Directions -
The full set of entries must be copied exactly.
+++ Study material
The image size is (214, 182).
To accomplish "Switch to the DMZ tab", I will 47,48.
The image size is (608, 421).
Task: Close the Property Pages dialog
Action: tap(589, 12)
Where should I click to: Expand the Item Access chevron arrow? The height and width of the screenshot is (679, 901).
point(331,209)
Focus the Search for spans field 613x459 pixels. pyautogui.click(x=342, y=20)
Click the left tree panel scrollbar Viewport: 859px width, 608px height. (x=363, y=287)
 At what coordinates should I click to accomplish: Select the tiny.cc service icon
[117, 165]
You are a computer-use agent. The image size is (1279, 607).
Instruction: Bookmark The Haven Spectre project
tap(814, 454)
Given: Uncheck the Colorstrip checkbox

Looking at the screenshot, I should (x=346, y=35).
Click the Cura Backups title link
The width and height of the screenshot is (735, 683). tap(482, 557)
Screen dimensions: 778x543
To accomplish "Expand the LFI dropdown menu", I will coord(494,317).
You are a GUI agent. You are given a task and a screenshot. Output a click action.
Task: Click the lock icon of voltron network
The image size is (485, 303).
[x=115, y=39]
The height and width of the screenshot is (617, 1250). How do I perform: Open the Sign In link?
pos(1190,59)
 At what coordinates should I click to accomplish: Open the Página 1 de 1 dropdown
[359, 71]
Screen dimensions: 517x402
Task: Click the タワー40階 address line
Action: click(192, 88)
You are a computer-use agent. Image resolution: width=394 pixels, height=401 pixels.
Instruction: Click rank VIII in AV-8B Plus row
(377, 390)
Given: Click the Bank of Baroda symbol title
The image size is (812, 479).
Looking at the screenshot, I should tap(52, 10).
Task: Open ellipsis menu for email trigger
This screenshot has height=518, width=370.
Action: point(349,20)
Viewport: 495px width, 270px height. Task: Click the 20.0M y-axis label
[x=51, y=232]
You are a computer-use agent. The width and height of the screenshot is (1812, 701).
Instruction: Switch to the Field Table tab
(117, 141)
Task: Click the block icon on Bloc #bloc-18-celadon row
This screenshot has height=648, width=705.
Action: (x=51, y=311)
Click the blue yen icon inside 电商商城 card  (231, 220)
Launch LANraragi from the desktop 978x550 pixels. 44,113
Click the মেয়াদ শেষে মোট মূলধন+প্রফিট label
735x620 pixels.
++++++
Result of the task -
The image size is (214, 182).
To accomplish "Switch to the DMZ tab", I will 47,48.
The image size is (608, 421).
Task: Close the Property Pages dialog
Action: tap(589, 12)
Where should I click to: Expand the Item Access chevron arrow? The height and width of the screenshot is (679, 901).
point(331,209)
Focus the Search for spans field 613x459 pixels. pyautogui.click(x=342, y=20)
Click the left tree panel scrollbar Viewport: 859px width, 608px height. (x=363, y=287)
 At what coordinates should I click to accomplish: Select the tiny.cc service icon
[117, 165]
You are a computer-use agent. The image size is (1279, 607).
Instruction: Bookmark The Haven Spectre project
tap(814, 454)
Given: Uncheck the Colorstrip checkbox

Looking at the screenshot, I should (x=346, y=35).
Click the Cura Backups title link
The width and height of the screenshot is (735, 683). tap(482, 557)
Screen dimensions: 778x543
To accomplish "Expand the LFI dropdown menu", I will coord(494,317).
You are a GUI agent. You are given a task and a screenshot. Output a click action.
Task: Click the lock icon of voltron network
The image size is (485, 303).
[x=115, y=39]
The height and width of the screenshot is (617, 1250). How do I perform: Open the Sign In link?
pos(1190,59)
 At what coordinates should I click to accomplish: Open the Página 1 de 1 dropdown
[359, 71]
Screen dimensions: 517x402
Task: Click the タワー40階 address line
Action: click(192, 88)
You are a computer-use agent. Image resolution: width=394 pixels, height=401 pixels.
Instruction: Click rank VIII in AV-8B Plus row
(377, 390)
Given: Click the Bank of Baroda symbol title
The image size is (812, 479).
Looking at the screenshot, I should tap(52, 10).
Task: Open ellipsis menu for email trigger
This screenshot has height=518, width=370.
Action: point(349,20)
Viewport: 495px width, 270px height. Task: Click the 20.0M y-axis label
[x=51, y=232]
You are a computer-use agent. The width and height of the screenshot is (1812, 701).
Instruction: Switch to the Field Table tab
(117, 141)
Task: Click the block icon on Bloc #bloc-18-celadon row
This screenshot has height=648, width=705.
Action: (x=51, y=311)
Click the blue yen icon inside 电商商城 card  (231, 220)
Launch LANraragi from the desktop 978x550 pixels. 44,113
Click the মেয়াদ শেষে মোট মূলধন+প্রফিট label
735x620 pixels.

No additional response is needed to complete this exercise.